- **How to complete this task**
When the line containing "Given: Select Paulo Dybala's Roma club cell" appears in the data below, begin copying there and stop only after the line containing "Screen dimensions: 678x501".

- **Data for analysis**
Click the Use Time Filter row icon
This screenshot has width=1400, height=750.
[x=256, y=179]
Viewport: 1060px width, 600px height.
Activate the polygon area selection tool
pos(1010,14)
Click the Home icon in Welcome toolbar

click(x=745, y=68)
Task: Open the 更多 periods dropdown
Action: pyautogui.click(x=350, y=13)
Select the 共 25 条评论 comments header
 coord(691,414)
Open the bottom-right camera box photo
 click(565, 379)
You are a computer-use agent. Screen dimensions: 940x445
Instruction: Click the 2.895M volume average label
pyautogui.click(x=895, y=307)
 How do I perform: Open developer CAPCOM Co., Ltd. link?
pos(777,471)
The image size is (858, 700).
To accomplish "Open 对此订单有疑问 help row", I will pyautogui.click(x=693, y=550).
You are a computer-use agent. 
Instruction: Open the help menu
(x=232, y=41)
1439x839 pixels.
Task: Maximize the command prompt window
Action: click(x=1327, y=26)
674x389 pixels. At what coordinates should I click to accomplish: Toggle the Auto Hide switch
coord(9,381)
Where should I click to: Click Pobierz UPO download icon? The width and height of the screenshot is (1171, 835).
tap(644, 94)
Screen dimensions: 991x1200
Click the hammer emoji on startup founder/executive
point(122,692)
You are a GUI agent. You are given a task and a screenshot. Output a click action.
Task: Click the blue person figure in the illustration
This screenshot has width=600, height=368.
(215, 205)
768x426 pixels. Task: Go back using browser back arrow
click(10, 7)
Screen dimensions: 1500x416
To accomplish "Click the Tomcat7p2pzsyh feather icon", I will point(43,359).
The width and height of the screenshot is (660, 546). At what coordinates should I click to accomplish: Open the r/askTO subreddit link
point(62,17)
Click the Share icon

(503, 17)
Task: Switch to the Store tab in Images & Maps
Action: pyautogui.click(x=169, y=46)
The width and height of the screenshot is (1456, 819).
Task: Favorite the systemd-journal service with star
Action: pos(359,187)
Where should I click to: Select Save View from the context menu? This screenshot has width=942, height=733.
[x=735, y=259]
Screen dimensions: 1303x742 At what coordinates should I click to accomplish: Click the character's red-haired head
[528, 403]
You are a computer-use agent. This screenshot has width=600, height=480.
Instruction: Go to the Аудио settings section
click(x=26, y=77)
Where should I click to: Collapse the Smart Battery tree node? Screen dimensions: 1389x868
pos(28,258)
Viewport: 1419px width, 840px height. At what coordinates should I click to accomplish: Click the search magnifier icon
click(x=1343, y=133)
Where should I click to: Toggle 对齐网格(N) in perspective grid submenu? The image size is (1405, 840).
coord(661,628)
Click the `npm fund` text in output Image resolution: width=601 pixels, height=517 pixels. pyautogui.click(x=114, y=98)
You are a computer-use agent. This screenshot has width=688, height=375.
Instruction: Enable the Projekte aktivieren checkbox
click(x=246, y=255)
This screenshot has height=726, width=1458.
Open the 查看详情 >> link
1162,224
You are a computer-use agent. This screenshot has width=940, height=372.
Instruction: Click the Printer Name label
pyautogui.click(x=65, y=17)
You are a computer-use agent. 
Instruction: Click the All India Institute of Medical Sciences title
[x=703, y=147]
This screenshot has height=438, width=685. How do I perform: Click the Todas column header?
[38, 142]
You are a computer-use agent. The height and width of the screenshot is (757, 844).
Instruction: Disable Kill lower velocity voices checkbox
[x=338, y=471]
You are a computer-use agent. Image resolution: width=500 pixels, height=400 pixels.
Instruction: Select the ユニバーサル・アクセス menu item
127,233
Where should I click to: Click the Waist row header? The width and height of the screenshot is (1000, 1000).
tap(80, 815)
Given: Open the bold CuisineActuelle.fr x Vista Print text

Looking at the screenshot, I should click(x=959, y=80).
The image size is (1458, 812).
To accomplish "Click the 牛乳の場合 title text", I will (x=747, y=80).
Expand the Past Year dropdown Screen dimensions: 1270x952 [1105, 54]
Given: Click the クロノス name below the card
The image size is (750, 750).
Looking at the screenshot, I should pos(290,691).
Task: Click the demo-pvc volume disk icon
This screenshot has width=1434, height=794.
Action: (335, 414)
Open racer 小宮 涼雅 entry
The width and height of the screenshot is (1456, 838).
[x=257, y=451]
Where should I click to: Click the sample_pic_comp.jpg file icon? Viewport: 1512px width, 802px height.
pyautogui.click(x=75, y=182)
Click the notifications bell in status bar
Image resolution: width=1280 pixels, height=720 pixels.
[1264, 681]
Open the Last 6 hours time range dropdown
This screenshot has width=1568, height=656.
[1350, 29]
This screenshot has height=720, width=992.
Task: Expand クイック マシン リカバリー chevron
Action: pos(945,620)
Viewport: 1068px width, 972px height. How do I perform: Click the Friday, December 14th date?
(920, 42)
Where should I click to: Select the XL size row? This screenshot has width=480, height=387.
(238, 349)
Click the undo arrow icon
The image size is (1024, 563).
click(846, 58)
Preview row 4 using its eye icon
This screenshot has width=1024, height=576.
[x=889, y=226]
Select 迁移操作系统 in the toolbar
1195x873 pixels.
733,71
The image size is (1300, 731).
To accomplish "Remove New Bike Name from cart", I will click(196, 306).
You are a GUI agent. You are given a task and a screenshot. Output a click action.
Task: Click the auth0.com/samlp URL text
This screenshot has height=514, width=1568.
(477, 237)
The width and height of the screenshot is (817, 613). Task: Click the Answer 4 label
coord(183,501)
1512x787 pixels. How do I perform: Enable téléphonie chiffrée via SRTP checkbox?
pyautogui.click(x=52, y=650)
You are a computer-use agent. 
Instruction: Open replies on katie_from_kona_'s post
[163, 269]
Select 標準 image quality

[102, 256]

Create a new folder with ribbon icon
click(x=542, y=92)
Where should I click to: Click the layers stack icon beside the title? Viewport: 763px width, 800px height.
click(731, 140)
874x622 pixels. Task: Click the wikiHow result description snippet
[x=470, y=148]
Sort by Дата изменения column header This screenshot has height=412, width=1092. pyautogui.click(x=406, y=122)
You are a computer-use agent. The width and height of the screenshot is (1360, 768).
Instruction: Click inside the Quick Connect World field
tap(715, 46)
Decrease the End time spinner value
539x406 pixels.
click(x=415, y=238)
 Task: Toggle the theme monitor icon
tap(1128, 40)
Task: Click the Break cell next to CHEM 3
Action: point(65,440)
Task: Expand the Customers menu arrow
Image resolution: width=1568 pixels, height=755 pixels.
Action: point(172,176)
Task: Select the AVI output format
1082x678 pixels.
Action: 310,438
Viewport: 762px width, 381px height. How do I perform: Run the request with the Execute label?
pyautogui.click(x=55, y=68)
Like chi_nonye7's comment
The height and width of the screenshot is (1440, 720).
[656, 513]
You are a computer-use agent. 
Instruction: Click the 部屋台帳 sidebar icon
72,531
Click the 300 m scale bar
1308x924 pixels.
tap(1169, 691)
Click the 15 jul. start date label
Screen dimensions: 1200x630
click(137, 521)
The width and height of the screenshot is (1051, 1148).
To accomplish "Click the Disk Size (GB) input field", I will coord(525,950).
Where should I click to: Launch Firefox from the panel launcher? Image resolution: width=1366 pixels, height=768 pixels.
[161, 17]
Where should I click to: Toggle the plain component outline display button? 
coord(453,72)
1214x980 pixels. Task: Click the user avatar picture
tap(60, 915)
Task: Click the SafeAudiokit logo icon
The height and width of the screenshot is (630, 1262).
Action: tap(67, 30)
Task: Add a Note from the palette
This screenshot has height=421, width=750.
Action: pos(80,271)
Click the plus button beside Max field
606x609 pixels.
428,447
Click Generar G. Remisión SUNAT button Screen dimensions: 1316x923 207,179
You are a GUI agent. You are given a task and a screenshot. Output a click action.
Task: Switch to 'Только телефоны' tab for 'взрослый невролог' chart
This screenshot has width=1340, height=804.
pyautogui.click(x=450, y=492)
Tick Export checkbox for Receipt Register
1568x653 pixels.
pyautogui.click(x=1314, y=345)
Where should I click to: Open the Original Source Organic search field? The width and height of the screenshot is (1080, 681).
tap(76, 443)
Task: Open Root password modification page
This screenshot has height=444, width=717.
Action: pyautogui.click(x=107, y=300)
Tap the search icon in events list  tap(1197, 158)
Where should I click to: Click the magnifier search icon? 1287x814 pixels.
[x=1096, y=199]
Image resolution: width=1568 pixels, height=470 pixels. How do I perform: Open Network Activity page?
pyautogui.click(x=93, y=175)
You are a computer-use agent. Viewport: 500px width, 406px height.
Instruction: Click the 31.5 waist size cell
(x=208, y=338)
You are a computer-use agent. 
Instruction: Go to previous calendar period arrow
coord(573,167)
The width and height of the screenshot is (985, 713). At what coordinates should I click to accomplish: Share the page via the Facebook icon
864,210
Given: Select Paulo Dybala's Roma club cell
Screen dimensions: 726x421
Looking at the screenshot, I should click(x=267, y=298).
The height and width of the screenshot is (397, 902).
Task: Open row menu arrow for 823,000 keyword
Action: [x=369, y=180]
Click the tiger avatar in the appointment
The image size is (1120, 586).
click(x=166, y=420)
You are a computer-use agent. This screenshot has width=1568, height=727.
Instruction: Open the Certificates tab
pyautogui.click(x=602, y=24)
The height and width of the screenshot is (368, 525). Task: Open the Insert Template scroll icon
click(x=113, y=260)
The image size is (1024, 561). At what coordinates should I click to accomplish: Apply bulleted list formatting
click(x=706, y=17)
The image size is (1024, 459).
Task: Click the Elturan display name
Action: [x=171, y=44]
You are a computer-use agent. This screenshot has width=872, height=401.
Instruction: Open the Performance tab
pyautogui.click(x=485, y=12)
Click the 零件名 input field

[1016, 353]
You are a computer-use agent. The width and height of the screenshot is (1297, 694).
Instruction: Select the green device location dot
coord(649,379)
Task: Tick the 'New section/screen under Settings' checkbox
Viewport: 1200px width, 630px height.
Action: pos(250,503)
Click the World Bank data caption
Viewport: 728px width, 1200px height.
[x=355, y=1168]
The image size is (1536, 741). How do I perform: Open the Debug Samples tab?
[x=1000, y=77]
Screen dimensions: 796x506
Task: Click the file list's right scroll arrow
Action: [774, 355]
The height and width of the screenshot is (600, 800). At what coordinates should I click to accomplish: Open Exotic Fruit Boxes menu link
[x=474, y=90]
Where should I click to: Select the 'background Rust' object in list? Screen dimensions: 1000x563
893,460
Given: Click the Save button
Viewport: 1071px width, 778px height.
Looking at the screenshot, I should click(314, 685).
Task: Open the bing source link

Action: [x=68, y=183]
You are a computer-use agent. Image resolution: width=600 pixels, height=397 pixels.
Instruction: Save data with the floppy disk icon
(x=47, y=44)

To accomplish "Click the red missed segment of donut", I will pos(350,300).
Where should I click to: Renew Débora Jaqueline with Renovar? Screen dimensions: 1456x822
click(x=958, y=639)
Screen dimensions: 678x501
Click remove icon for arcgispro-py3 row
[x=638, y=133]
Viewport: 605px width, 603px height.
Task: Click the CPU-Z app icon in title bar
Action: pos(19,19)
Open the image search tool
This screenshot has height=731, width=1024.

- **Answer to this task**
Given: Select Paulo Dybala's Roma club cell
Screen dimensions: 726x421
Looking at the screenshot, I should click(x=267, y=298).
The height and width of the screenshot is (397, 902).
Task: Open row menu arrow for 823,000 keyword
Action: [x=369, y=180]
Click the tiger avatar in the appointment
The image size is (1120, 586).
click(x=166, y=420)
You are a computer-use agent. This screenshot has width=1568, height=727.
Instruction: Open the Certificates tab
pyautogui.click(x=602, y=24)
The height and width of the screenshot is (368, 525). Task: Open the Insert Template scroll icon
click(x=113, y=260)
The image size is (1024, 561). At what coordinates should I click to accomplish: Apply bulleted list formatting
click(x=706, y=17)
The image size is (1024, 459).
Task: Click the Elturan display name
Action: [x=171, y=44]
You are a computer-use agent. This screenshot has width=872, height=401.
Instruction: Open the Performance tab
pyautogui.click(x=485, y=12)
Click the 零件名 input field

[1016, 353]
You are a computer-use agent. The width and height of the screenshot is (1297, 694).
Instruction: Select the green device location dot
coord(649,379)
Task: Tick the 'New section/screen under Settings' checkbox
Viewport: 1200px width, 630px height.
Action: pos(250,503)
Click the World Bank data caption
Viewport: 728px width, 1200px height.
[x=355, y=1168]
The image size is (1536, 741). How do I perform: Open the Debug Samples tab?
[x=1000, y=77]
Screen dimensions: 796x506
Task: Click the file list's right scroll arrow
Action: [774, 355]
The height and width of the screenshot is (600, 800). At what coordinates should I click to accomplish: Open Exotic Fruit Boxes menu link
[x=474, y=90]
Where should I click to: Select the 'background Rust' object in list? Screen dimensions: 1000x563
893,460
Given: Click the Save button
Viewport: 1071px width, 778px height.
Looking at the screenshot, I should click(314, 685).
Task: Open the bing source link

Action: [x=68, y=183]
You are a computer-use agent. Image resolution: width=600 pixels, height=397 pixels.
Instruction: Save data with the floppy disk icon
(x=47, y=44)

To accomplish "Click the red missed segment of donut", I will pos(350,300).
Where should I click to: Renew Débora Jaqueline with Renovar? Screen dimensions: 1456x822
click(x=958, y=639)
Screen dimensions: 678x501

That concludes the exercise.